O vice-presidente da Câmara de Vila de Rei afirmou hoje que aguarda com expectativa a reação do primeiro-ministro, António Costa, ao relatório sobre o incêndio de julho de 2019, que faz críticas à falta de meios aéreos. “A Câmara de Vila de Rei andou no terreno. À data, o Governo, perante a tragédia, decidiu sacudir a água do capote para cima dos autarcas. Vamos ver agora se sacode a água do seu capote para outro”, disse à agência Lusa Paulo César Luís.

Na segunda-feira foi divulgado o relatório do Observatório Técnico Independente sobre o incêndio de Fundada, que ocorreu em julho de 2019 em Vila de Rei (Castelo Branco) e Mação (Santarém).

Para o Observatório Técnico Independente, na fase mais crítica de combate, foi “francamente notada” a falta de meios aéreos.

Os técnicos concluem que “a mobilização de meios aéreos acabou por não corresponder à fase de maior necessidade”, estimando-se que, “nas primeiras 16 horas do incêndio, a área afetada foi cerca de 65% do total da área ardida deste incêndio, que durou três dias a ficar dominado e cinco dias até ser extinto”.

“Na fase mais crítica, a falta de disponibilidade destes meios foi francamente notada”, lê-se no relatório.

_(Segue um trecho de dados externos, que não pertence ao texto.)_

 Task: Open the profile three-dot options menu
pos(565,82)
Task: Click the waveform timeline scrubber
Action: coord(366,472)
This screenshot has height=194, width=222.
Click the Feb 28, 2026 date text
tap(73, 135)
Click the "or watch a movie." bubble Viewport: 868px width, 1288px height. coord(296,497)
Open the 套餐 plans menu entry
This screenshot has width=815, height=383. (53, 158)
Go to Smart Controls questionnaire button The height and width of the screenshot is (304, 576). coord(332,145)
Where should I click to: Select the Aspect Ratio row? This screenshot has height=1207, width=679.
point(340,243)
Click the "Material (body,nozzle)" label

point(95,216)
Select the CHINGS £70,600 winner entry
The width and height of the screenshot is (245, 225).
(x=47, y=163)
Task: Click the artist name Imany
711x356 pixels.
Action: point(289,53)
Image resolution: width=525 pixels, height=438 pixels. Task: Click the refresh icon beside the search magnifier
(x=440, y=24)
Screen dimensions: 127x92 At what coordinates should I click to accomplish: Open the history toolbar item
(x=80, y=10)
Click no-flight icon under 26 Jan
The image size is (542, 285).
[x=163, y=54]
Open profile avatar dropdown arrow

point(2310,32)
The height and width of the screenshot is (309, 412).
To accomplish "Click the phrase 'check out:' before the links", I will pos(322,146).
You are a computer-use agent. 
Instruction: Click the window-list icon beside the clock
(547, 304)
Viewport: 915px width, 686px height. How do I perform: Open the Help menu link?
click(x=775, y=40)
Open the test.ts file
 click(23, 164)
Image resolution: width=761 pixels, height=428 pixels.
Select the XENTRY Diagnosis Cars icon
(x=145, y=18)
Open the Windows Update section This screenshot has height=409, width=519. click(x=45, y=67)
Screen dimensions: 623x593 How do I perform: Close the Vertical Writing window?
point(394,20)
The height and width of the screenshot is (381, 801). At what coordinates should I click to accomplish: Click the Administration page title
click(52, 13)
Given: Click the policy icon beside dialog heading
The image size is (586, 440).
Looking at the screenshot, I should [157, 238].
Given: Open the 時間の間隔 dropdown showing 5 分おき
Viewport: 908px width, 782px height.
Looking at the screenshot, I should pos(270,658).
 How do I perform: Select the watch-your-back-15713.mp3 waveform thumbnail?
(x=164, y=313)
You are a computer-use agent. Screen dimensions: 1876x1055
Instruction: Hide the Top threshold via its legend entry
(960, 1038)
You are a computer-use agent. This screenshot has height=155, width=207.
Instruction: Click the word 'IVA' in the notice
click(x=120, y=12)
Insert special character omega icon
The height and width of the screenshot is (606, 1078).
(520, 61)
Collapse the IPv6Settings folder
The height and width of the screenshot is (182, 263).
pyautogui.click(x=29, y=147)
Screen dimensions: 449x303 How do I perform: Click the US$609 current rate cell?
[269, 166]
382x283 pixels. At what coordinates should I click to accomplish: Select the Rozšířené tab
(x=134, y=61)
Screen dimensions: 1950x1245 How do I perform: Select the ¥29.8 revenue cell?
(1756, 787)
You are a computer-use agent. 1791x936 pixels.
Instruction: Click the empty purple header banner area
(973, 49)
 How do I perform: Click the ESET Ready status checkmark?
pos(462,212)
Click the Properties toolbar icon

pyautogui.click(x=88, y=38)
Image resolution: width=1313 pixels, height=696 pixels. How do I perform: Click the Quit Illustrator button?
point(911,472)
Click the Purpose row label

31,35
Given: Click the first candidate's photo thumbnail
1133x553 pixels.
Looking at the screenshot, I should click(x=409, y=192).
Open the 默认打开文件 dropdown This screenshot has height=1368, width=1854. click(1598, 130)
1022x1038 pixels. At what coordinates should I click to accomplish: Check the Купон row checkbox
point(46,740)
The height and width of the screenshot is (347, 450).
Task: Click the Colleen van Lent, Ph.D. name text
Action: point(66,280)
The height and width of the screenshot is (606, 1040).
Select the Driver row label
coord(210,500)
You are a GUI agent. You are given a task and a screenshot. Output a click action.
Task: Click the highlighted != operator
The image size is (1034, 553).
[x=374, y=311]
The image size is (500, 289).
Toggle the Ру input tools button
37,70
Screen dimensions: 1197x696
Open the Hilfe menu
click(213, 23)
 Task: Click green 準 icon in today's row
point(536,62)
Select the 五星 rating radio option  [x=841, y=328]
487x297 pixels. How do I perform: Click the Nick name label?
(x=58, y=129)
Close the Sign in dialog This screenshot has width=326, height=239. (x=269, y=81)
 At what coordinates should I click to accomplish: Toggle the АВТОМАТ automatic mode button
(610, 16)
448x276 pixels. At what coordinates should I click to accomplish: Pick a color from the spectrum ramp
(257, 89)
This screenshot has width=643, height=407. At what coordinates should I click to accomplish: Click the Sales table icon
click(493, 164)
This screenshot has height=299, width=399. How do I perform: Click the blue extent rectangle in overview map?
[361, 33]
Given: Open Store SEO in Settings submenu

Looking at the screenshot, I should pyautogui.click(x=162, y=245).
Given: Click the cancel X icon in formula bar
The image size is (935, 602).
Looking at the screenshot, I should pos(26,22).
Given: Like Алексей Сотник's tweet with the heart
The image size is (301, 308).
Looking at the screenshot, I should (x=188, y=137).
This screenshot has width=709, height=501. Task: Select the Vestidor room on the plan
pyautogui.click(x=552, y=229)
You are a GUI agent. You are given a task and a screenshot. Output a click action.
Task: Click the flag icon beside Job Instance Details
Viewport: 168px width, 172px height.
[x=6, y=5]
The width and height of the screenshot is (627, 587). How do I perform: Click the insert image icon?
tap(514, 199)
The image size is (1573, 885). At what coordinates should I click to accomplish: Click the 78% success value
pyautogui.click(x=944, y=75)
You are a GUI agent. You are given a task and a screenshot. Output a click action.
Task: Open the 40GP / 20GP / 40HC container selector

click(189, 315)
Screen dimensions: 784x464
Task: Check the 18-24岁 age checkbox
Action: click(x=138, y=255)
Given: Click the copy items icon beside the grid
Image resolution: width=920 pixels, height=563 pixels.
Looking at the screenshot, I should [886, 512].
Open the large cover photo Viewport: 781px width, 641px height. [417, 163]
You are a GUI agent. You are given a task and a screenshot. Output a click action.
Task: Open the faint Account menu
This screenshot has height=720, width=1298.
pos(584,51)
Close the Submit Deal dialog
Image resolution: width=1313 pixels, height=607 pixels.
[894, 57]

À Lusa, Paulo César Luís recordou toda a polémica que se gerou associada às declarações que proferiu, bem como o seu homólogo de Mação, de que “toda a gente tinha falhado: o Estado, nós, o país”.

“O primeiro-ministro [António Costa] aproveitou para dizer que os primeiros responsáveis pela Proteção Civil eram os autarcas. Aguardo com expectativa as reações do primeiro-ministro a este relatório que vem apontar um conjunto de falhas e em lado nenhum aponta falhas aos autarcas”, concluiu.

O vice-presidente da Câmara de Vila de Rei, Paulo César Luís, afirmou hoje que aguarda com expectativa a reação do primeiro-ministro, António Costa, ao relatório sobre o incêndio de julho de 2019, que faz críticas à falta de meios aéreos. Foto: DR

Este incêndio foi considerado o maior de todos os incêndios ocorridos em 2019, teve uma área ardida estimada em 9.249 hectares (cerca de 22% da área total ardida o ano passado, que foi perto de 42.000 hectares).